ANY LITIGATION TO PROTECT OUR INTELLECTUAL PROPERTY OR ANY THIRD PARTY CLAIMS TO
INVALIDATE OUR PATENTS COULD HAVE A MATERIAL ADVERSE EFFECT ON OUR BUSINESS.

Our success depends on our ability to protect our intellectual property rights.
In August 2005, we commenced patent litigation against D-Link Corporation and
D-Link Systems, Incorporated for infringement of our Remote Power Patent and in
April 2007 we entered into a settlement agreement with the D-Link parties (See
Note E-Litigation to our Financial Statements). In the future, it may be
necessary for us to commence patent litigation against additional third parties
whom we believe require a license to our patents. In addition, we may be subject
to claims seeking to invalidate our patents, as had been asserted by D-Link as a
defense in their litigation with us. These types of claims, with or without
merit, may subject us to costly litigation and diversion of management's focus.
If we are unsuccessful in enforcing and validating our patents and/or if third
parties making claims against us seeking to invalidate our patents are
successful, they may be able to obtain injunctive or other equitable relief,
which effectively could block our ability to license or otherwise capitalize on
our proprietary technologies. Successful litigation against us resulting in a
determination that our patents are invalid would have a material adverse effect
on us.

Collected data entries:
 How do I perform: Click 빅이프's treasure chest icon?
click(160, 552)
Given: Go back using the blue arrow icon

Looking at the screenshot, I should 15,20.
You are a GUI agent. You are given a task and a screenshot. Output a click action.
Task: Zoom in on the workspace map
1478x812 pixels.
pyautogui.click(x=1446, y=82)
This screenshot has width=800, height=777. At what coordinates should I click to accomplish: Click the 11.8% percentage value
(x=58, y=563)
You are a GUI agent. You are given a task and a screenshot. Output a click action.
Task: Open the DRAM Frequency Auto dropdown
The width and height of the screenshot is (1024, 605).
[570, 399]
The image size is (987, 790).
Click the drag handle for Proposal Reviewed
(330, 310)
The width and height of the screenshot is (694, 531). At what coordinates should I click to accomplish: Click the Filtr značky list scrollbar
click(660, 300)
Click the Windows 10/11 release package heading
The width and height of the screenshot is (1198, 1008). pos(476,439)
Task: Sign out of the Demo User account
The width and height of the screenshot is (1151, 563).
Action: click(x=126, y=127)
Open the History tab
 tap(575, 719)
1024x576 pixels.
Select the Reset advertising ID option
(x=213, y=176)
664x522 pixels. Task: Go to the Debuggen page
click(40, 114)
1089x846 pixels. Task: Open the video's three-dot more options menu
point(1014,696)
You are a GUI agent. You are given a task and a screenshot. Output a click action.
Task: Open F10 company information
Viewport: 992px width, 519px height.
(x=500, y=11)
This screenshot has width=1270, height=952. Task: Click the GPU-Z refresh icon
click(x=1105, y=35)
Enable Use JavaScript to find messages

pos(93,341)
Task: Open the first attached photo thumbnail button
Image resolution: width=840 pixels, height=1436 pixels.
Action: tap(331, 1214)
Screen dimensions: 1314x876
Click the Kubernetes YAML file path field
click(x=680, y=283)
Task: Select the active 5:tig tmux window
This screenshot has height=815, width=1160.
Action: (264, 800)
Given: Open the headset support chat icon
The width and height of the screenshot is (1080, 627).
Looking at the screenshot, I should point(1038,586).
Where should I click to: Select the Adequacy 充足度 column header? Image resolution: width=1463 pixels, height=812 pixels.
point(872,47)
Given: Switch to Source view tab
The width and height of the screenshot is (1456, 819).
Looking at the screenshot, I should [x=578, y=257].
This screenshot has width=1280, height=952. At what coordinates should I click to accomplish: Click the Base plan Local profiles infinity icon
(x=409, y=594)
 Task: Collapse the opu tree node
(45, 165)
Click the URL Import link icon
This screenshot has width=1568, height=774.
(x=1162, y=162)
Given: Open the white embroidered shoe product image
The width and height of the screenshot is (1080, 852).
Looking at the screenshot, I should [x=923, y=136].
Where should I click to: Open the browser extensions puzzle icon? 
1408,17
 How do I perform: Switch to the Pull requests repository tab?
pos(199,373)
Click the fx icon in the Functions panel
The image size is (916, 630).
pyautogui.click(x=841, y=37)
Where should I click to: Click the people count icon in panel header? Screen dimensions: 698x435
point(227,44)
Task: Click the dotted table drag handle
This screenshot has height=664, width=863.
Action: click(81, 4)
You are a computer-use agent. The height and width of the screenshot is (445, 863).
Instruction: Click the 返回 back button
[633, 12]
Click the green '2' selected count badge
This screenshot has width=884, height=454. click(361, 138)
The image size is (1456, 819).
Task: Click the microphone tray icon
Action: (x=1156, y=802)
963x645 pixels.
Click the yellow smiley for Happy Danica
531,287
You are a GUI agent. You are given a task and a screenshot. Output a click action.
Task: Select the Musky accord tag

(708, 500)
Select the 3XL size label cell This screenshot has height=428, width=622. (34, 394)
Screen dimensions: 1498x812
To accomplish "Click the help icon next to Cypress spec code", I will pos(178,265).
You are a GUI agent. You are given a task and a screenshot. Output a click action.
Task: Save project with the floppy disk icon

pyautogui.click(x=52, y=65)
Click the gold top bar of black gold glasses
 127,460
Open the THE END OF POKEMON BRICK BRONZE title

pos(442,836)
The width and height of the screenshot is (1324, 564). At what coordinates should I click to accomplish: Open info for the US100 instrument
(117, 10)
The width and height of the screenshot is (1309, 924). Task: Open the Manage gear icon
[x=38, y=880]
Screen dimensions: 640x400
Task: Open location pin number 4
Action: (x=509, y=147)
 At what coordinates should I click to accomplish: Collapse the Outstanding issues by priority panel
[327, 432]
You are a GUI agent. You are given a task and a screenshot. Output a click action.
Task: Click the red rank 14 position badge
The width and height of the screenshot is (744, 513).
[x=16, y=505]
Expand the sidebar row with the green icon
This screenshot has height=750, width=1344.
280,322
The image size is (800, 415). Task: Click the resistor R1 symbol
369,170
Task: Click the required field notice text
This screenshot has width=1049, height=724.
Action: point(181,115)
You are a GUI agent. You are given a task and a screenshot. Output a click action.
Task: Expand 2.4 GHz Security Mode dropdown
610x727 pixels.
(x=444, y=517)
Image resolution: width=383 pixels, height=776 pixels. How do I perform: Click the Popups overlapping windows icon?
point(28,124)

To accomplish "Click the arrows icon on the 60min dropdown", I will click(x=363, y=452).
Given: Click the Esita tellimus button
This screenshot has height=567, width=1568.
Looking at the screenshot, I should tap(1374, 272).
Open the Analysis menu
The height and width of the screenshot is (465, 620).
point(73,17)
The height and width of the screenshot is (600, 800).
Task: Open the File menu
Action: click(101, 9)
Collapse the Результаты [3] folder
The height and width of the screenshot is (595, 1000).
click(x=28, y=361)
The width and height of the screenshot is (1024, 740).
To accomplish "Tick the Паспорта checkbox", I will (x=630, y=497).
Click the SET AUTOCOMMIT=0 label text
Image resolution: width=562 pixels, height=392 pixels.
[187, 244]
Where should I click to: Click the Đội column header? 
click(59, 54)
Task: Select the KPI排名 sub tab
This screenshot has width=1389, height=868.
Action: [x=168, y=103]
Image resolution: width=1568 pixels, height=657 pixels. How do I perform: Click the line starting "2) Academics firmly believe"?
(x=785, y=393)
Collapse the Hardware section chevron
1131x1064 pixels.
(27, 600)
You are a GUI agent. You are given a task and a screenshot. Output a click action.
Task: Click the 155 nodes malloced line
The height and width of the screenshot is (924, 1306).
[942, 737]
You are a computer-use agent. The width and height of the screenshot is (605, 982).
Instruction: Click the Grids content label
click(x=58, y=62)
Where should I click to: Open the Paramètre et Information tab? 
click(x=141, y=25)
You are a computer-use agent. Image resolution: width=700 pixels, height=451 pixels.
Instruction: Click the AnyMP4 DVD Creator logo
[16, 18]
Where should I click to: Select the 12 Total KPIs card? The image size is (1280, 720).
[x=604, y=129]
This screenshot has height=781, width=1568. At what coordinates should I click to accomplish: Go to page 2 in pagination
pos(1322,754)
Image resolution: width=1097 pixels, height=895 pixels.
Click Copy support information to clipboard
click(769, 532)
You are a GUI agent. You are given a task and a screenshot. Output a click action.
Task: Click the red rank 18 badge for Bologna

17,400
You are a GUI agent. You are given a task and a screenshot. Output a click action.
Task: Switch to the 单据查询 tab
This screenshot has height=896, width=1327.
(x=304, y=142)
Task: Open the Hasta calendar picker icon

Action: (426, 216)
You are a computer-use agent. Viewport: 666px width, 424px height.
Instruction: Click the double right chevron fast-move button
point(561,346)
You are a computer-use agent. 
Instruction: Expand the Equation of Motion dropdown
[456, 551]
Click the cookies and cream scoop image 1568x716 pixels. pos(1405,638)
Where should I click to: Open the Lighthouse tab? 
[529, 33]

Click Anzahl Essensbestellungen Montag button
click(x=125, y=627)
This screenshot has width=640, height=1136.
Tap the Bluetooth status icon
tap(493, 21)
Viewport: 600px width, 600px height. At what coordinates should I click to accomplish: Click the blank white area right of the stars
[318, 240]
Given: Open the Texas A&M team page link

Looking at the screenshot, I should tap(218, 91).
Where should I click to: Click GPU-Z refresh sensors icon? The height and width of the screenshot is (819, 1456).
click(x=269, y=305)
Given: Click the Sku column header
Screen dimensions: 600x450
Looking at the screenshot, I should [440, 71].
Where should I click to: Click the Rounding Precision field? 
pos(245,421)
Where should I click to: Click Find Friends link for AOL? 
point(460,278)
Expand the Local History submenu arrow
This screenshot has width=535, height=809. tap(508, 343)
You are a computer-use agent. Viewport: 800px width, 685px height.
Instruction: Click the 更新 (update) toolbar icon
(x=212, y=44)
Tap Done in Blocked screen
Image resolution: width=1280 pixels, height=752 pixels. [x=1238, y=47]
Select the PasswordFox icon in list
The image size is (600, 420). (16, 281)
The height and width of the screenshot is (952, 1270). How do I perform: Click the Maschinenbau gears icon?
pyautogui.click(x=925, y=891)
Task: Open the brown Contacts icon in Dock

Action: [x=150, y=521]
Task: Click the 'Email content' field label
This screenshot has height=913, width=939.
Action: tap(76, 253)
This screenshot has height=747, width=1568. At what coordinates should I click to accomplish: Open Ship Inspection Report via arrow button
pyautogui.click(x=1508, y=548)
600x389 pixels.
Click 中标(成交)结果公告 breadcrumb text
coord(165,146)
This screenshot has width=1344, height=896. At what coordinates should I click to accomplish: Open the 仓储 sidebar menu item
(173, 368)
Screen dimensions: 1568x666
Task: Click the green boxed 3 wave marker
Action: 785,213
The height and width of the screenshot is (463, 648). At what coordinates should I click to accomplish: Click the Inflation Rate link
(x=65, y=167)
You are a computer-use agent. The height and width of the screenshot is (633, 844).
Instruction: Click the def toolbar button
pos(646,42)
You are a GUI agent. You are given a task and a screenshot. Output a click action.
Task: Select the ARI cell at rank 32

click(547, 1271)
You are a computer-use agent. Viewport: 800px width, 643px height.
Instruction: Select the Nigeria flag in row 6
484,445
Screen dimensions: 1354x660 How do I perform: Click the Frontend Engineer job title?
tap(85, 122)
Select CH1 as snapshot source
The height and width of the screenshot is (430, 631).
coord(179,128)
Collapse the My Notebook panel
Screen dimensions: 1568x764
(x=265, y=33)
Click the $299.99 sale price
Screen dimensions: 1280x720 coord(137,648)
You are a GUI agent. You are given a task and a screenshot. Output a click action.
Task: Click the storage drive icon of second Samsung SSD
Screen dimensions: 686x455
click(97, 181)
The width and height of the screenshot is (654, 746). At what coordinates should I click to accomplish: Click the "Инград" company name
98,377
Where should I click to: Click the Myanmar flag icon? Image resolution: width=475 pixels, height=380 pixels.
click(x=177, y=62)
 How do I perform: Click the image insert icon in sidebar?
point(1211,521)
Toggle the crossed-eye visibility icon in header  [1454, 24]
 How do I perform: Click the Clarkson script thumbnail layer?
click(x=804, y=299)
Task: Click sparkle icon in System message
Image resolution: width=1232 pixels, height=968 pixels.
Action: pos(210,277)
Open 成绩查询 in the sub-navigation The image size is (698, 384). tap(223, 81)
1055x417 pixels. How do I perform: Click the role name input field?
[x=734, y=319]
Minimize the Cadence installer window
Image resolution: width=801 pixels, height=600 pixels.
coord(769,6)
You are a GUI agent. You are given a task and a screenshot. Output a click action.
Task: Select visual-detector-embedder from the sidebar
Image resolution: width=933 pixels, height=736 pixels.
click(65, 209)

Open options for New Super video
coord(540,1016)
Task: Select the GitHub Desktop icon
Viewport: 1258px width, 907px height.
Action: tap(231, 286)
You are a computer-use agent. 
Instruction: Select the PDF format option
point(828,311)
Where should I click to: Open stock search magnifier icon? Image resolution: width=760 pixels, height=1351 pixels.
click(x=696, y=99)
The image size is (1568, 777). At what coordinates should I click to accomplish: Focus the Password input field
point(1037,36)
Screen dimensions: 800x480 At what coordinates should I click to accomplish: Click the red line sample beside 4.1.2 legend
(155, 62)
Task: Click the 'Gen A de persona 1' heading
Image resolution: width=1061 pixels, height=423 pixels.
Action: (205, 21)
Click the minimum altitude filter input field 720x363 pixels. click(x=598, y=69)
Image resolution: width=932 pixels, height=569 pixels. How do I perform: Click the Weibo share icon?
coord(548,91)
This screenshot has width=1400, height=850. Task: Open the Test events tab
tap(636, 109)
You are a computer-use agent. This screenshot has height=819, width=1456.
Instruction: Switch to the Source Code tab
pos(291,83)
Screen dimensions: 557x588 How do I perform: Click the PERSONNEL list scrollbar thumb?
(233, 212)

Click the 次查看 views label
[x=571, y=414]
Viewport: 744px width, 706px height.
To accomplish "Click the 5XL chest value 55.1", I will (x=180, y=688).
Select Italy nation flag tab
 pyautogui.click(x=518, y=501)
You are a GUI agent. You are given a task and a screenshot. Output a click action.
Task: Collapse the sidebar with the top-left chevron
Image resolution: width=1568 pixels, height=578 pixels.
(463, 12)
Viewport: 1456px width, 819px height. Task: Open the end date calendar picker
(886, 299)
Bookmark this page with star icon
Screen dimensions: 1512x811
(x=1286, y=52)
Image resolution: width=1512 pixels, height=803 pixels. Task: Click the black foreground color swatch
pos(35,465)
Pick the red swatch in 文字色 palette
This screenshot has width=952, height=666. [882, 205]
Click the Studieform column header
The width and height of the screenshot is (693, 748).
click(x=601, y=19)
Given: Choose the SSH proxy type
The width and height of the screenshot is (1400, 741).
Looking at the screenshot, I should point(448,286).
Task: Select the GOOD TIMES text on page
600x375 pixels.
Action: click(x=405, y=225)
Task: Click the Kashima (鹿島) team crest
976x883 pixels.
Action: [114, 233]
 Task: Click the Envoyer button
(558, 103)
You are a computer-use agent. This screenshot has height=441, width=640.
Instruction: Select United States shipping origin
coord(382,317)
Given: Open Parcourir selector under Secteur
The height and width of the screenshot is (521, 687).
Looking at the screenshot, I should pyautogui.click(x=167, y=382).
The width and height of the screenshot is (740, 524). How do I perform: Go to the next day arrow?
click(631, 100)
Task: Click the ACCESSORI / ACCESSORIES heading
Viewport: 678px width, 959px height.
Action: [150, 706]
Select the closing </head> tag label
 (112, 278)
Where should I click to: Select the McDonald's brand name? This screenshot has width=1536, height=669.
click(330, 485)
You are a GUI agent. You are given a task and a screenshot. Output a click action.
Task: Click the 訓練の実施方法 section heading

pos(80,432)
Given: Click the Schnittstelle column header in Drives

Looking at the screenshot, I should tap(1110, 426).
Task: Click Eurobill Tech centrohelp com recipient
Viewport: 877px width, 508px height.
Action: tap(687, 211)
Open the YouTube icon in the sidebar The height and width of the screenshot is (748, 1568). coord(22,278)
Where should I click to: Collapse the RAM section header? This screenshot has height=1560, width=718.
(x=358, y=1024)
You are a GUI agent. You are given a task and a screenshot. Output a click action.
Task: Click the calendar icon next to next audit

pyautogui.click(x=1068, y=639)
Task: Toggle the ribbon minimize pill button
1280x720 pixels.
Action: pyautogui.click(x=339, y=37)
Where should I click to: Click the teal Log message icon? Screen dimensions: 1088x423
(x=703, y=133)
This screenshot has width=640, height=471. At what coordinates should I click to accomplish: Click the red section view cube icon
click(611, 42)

▶ Aim 1
List each event in the company's dispute with D-Link that the text on patent litigation reports.
▶ Aim 2
In the text on patent litigation, which patent does the company say D-Link infringed?
▶ Aim 3
Retype the part of the text on patent litigation that opens with the words containing "Our success depends" and closes with "of management's focus.".

▶ Correct answer 1
- In August 2005, the company commenced patent litigation against D-Link Corporation and D-Link Systems, Incorporated for infringement of its Remote Power Patent.
- D-Link asserted claims seeking to invalidate the company's patents as a defense in that litigation.
- In April 2007, the company entered into a settlement agreement with the D-Link parties.

▶ Correct answer 2
The Remote Power Patent.

▶ Correct answer 3
Our success depends on our ability to protect our intellectual property rights.
In August 2005, we commenced patent litigation against D-Link Corporation and
D-Link Systems, Incorporated for infringement of our Remote Power Patent and in
April 2007 we entered into a settlement agreement with the D-Link parties (See
Note E-Litigation to our Financial Statements). In the future, it may be
necessary for us to commence patent litigation against additional third parties
whom we believe require a license to our patents. In addition, we may be subject
to claims seeking to invalidate our patents, as had been asserted by D-Link as a
defense in their litigation with us. These types of claims, with or without
merit, may subject us to costly litigation and diversion of management's focus.